Archive | October, 2011

Caffeinate the State!

For my readers in the Auburn area: the Auburn Philosophy Club will be hosting a panel discussion on the subject of “The State” this coming Wednesday, October 12th, 5:00-7:00 p.m., at the Gnu’s Room (the used bookstore and coffeeshop next to Amsterdam Café, near the intersection of Samford and South Gay; map here). The choice of topic is partly in honour of the PPE (philosophy / poli sci / econ) program we’re developing.

Auburn philosophy students at the Gnu's Room

There’ll be brief presentations from two or three faculty members (including your humble correspondent) and two or three students, followed by general discussion. (My presentation will focus on how, contra Locke, the undesirability of people being judges in their own case is actually an argument against the state, not for it.)

These meetings tend to be fairly popular, and the Gnu’s Room’s meeting space is not exactly enormous, so those interested should try to arrive early to be sure of finding a seat. (Also make sure to try the coffee – it’s the best in town.)


Of Interest to the Stronger

Socrates menaced by a Lonely Assassin

I finally paid out the drakhmas to get the proceedings (both print and electronic, so over $100 total) of the Athens conference I went to in 2008. Here’s my contribution: “Thrasymachus and the Relational Conception of Authority” (in Patricia Hanna, ed., An Anthology of Philosophical Studies, vol. 3 (Athens: Athens Institute for Education and Research, 2009), pp. 27-36).

And here’s the abstract:

Thrasymachus defines justice as the interest of the stronger/rulers. Hence one might expect him to hold that when the stronger/rulers act in their own interest, they are being just. Yet Thrasymachus says just the opposite – that when the stronger/rulers act in their own interest, they are being unjust. This apparent inconsistency is to be explained by Thrasymachus’s having a relational conception of the notion of stronger/ruler; to act in the interest of the stronger/ruler is to act in the interest of someone stronger-than-oneself, of a ruler-over-oneself. Hence when a subject acts to benefit the ruler, he acts justly, by putting a superior’s interests before his own; but when the ruler acts in his own interest, he acts unjustly, since he pursues his own interests and defers to no superior.

This is something I think almost everyone who teaches Plato’s Republic gets wrong.


Eye For An Eye

Women go crazy for the big blue eye. — Tom Waits, “Eyeball Kid”

Here’s an interesting analysis of the Doctor Who finale. I hadn’t thought before of these past two seasons being bookended by gigantic eyeballs with opposite meanings. (Come on, by itself that’s not much of a spoiler.)
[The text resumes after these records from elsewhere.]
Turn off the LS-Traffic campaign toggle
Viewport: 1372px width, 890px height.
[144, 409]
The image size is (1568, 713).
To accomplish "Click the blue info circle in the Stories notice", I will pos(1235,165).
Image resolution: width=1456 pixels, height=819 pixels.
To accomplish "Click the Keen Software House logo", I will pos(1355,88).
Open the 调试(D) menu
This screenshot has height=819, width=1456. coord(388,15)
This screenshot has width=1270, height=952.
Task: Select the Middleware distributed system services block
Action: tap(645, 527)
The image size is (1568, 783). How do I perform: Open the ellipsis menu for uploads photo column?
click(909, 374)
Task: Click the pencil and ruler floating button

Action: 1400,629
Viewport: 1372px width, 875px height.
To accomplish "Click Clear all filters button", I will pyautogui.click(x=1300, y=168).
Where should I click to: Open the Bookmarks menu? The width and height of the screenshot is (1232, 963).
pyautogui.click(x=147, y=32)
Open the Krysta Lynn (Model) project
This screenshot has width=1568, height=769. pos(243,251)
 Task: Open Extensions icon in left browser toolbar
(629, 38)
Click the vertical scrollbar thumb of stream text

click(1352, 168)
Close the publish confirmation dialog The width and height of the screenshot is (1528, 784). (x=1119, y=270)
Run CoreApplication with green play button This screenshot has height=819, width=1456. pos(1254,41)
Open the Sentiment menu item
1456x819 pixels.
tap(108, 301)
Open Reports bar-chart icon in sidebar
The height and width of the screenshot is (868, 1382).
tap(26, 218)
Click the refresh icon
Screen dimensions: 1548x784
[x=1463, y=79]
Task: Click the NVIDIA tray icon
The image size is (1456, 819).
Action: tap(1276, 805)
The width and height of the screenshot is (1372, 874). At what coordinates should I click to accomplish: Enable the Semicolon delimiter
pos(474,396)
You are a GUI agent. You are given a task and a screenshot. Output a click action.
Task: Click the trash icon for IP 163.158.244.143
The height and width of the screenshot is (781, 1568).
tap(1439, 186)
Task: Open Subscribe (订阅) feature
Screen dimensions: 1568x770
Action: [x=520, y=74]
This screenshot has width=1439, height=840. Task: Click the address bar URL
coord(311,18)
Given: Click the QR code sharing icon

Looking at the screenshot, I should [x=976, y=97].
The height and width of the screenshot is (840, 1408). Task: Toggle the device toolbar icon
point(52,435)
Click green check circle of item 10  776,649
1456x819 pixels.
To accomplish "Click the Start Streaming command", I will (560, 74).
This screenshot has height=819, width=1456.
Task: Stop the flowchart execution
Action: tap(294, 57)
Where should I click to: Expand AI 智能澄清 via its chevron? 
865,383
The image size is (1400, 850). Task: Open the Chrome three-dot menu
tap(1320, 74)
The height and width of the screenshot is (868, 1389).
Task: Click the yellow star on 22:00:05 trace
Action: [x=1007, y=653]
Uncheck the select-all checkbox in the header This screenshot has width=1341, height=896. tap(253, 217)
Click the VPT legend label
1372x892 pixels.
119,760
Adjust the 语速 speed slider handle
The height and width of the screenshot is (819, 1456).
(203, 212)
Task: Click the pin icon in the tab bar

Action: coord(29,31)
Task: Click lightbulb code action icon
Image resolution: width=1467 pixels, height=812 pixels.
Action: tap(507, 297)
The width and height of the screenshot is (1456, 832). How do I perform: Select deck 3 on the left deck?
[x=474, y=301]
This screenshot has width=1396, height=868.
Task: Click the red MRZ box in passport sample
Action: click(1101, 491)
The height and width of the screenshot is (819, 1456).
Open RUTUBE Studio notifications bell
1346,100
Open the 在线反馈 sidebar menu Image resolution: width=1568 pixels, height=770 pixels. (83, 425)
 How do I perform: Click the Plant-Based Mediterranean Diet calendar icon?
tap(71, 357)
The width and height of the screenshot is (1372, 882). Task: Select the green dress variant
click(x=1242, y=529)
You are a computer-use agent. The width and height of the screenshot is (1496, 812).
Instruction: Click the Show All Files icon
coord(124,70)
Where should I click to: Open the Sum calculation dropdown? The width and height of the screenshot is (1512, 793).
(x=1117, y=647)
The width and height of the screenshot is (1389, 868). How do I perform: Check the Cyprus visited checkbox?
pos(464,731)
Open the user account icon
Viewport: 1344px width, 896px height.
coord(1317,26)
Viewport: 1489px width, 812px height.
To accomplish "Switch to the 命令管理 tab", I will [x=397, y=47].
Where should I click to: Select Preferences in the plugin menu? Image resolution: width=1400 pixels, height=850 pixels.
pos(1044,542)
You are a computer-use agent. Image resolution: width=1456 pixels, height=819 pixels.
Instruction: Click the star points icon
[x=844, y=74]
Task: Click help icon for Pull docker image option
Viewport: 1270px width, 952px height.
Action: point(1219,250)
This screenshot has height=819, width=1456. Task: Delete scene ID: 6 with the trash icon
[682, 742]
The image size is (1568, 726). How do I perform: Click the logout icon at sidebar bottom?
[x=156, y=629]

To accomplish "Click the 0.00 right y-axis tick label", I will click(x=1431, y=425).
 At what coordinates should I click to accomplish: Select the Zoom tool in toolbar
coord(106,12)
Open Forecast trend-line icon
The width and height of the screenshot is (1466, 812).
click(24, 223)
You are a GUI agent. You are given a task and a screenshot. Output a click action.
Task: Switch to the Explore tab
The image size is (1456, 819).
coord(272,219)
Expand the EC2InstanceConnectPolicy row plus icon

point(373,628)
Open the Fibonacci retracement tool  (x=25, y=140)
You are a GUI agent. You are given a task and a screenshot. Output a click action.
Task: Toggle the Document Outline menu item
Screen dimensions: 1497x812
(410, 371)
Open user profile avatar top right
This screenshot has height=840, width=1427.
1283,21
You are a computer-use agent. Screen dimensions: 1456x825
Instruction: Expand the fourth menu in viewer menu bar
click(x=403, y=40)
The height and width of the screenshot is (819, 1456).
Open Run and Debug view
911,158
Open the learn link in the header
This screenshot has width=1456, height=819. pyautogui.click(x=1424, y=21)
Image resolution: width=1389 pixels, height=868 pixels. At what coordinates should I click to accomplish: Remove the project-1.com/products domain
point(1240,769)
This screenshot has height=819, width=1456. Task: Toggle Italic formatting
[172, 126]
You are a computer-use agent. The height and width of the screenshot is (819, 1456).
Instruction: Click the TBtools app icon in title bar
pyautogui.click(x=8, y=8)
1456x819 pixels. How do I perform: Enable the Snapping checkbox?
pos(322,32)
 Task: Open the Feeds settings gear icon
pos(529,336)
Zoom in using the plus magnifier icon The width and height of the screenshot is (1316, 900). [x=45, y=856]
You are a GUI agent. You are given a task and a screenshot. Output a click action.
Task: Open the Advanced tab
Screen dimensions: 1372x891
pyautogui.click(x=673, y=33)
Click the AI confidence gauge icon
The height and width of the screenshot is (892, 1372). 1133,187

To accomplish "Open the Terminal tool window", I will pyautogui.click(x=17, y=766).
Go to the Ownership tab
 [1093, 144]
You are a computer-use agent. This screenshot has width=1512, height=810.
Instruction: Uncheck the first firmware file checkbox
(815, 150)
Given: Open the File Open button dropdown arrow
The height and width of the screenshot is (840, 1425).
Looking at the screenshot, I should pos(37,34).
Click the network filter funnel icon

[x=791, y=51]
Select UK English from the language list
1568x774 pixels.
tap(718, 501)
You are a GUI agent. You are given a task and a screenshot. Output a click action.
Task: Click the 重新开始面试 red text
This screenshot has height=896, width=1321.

I could add that the past two seasons have been obsessed with eyes and vision even more strongly than the review mentions. Weeping Angels, the Silence, and the eyepatches are the most obvious cases. (And remember the Angel in Amy’s eye.) Then there have been all the uses of perception filters and psychic paper … and Van Gogh’s vision that enables him to see blind (!) monsters and exploding TARDISes invisible to others ….


Cloaking Device

We all know it’s depressing/frustrating to be a libertarian and watch tv. But the same applies to being a philosopher and watching tv.

spinning wheel illusion

Tonight I half-watched a series of National Geographic specials about vision, memory, illusions, and such. It was fascinating, and all the science in it was sound (AFAIK). But not all the purported science in it was science. What the series did (as is fairly typical for science programs) was to translate the scientific results into a conceptual framework that is actually philosophical (and philosophically controversial), not scientific. All the stuff about colour not existing in extramental reality, about our brains “filling in” background information, and so forth are part of a particular philosophical interpretation of the scientific data, not something one can simply read off the data.

I happen to think that the particular conceptual framework into which the National Geographic series was cramming its data is a deeply mistaken and oft-refuted philosophical confusion. But that’s not my point just now. My point is that the people who make shows like this don’t even realise that they are making any philosophical assumptions. And that in turn is because the entire field of philosophy is essentially invisible in our culture (meaning, in this context, American culture; things are a bit different in, say, France). People who are interested in what are actually philosophical questions generally turn to science or religion, because they are simply unaware that there are philosophical methods for addressing such questions.


Double Standard

A picture like this could of course be made for libertarians too – showing libertarians with tax-funded educations walking on tax-funded streets, contacting each other via government postal monopoly, paying for their lunches with federally issued currency, etc.

Libertarians understand why that would be a silly argument against anti-government protestors. They really should understand why the parallel argument against anti-corporate protestors is equally silly.